The ARDOT maintains Highway 190 like all other parts of the state highway system. As a part of these responsibilities, the department tracks the volume of traffic using its roads in surveys using a metric called average annual daily traffic (AADT). ARDOT estimates the traffic level for a segment of roadway for any average day of the year in these surveys. As of 2017, AADT was estimated as 780 vehicles per day (VPD) in Tull, and 1,700 VPD in Saline County.

===Prattsville to Turin===
Highway 190 begins at US Highway 270 (US 270) in eastern Prattsville, a small town in Grant County. The highway runs south to exit the town, entering a rural area predominantly covered by timber and silviculture-related land uses. At an intersection with Highway 291, the highway turns left (southeast) toward Sheridan. Highway 190 terminates at a junction with Highway 46 a few miles west of Sheridan, near the unincorporated community of Turin.

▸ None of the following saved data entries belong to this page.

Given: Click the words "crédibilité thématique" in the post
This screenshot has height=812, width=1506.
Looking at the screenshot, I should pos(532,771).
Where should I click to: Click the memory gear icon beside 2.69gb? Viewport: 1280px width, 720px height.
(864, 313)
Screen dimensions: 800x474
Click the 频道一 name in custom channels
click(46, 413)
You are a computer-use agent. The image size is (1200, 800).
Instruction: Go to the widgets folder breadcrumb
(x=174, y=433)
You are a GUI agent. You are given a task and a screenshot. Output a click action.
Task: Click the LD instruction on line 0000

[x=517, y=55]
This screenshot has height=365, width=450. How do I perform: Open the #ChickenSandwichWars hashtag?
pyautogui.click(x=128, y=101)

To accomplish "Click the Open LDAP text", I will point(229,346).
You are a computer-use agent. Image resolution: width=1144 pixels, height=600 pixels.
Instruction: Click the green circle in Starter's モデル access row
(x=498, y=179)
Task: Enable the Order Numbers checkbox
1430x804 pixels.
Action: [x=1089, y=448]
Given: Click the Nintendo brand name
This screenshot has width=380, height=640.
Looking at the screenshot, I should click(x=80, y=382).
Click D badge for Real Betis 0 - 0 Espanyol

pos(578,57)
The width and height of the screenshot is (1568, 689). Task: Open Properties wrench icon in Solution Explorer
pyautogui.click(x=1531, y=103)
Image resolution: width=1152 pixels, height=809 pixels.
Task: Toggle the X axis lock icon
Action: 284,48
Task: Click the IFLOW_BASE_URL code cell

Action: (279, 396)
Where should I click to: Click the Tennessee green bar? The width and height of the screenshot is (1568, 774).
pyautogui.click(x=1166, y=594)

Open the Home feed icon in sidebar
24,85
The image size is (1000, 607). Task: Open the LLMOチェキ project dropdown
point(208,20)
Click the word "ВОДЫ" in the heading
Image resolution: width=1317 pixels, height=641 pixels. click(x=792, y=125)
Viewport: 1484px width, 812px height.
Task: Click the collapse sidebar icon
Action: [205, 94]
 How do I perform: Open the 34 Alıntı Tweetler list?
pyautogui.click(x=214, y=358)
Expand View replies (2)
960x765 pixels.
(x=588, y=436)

In 2017, AADT was estimated at 200 VPD in Prattsville, and 240 VPD near Turin. Highways under 400 VPD are classified as very low volume local roads by the American Association of State Highway and Transportation Officials (AASHTO).

===Highway 35 to Cedar Branch===
Highway 190 begins at Highway 35 south of Sheridan in Grant County. The highway winds east through a forested rural area, passing through the unincorporated community of St. Paul before terminating at the Jefferson County line at Cedar Branch. The roadway continues east to Pine Bluff, under maintenance by the Jefferson County Road Department.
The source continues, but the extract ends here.